Now we do the same to look for post authors and retrieve user information:

  ...
  const usersPromises = [];
  const ids = [...new Set(posts.map(p => p.userId))];
  for (const userId of ids) {
    usersPromises.push(getUser(userId));
  }

  // Get users concurrently
  const users = await Promise.all([...usersPromises]);

Doing so, our final result will be:

async function main() {
  try {
    // Get first 10 posts
    const posts = await getPosts(1)

    const commentPromises = []
    for (const post of posts) {
      commentPromises.push(getComments(post.id))
    }

    // Get comments concurrently
    const comments = await Promise.all([...commentPromises])

    const usersPromises = []
    const ids = [...new Set(posts.map((p) => p.userId))]
    for (const userId of ids) {
      usersPromises.push(getUser(userId))
    }

    // Get users concurrently
    const users = await Promise.all([...usersPromises])

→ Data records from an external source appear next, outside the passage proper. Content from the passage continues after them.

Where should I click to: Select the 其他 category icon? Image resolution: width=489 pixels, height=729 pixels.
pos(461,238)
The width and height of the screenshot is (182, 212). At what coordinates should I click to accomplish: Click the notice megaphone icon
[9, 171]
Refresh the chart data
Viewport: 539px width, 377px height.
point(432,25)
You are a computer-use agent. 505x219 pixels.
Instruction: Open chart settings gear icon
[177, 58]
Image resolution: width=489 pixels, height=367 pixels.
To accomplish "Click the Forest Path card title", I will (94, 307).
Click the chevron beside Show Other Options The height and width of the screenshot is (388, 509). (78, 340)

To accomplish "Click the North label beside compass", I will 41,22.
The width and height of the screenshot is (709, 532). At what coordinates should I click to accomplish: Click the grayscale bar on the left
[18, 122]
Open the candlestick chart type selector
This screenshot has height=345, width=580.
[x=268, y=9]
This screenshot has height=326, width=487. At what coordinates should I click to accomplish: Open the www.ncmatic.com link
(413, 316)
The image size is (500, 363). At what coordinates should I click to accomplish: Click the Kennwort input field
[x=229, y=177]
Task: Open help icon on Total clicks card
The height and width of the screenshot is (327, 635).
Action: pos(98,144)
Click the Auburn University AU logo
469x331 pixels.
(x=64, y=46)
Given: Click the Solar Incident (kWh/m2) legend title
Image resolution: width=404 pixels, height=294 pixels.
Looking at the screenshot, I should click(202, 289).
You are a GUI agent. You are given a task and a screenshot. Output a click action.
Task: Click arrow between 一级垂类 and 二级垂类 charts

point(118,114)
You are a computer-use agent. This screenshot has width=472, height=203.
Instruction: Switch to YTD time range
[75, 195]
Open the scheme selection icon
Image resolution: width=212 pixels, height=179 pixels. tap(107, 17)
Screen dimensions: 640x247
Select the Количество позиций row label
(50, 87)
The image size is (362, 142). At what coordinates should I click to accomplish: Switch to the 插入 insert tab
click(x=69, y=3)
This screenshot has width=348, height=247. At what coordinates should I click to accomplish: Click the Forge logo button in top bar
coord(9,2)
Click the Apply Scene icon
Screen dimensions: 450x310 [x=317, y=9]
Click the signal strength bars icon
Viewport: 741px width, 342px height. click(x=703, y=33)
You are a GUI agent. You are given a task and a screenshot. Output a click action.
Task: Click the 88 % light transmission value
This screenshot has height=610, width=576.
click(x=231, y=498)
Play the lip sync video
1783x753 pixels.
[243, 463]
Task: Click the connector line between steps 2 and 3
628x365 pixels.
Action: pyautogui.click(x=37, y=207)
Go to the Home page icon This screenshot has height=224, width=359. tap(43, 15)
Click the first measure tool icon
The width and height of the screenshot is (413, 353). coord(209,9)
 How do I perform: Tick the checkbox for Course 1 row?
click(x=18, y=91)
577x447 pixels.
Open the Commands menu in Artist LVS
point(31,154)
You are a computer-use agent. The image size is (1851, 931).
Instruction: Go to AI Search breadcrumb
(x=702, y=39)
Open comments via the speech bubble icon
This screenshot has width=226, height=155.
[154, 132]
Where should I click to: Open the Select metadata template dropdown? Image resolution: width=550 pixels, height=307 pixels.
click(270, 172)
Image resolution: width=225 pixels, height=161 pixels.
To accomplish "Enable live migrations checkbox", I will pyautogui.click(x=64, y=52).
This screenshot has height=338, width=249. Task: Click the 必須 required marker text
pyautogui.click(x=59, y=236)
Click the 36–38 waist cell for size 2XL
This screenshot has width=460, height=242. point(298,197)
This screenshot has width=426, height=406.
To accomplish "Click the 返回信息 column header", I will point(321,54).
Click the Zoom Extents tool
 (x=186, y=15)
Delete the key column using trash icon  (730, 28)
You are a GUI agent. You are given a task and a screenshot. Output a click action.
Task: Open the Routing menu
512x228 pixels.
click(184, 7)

    const data = posts.map((post, i) => ({
      ...post,
      user: users.find((user) => user.id === post.userId),
      comments: comments[i],
    }))

    return data
  } catch (err) {
    throw new Error('Request failed to retrieve resources')
  }
}

If you look at the network tab, under the waterfall column, you'll notice all of the comments and users are been queued and fetched nearly at the same time.

Performing multiple queries/requests is a common daily task and you can use this solution not only with Fetch but with any other HTTP Client promise-based library of your choice.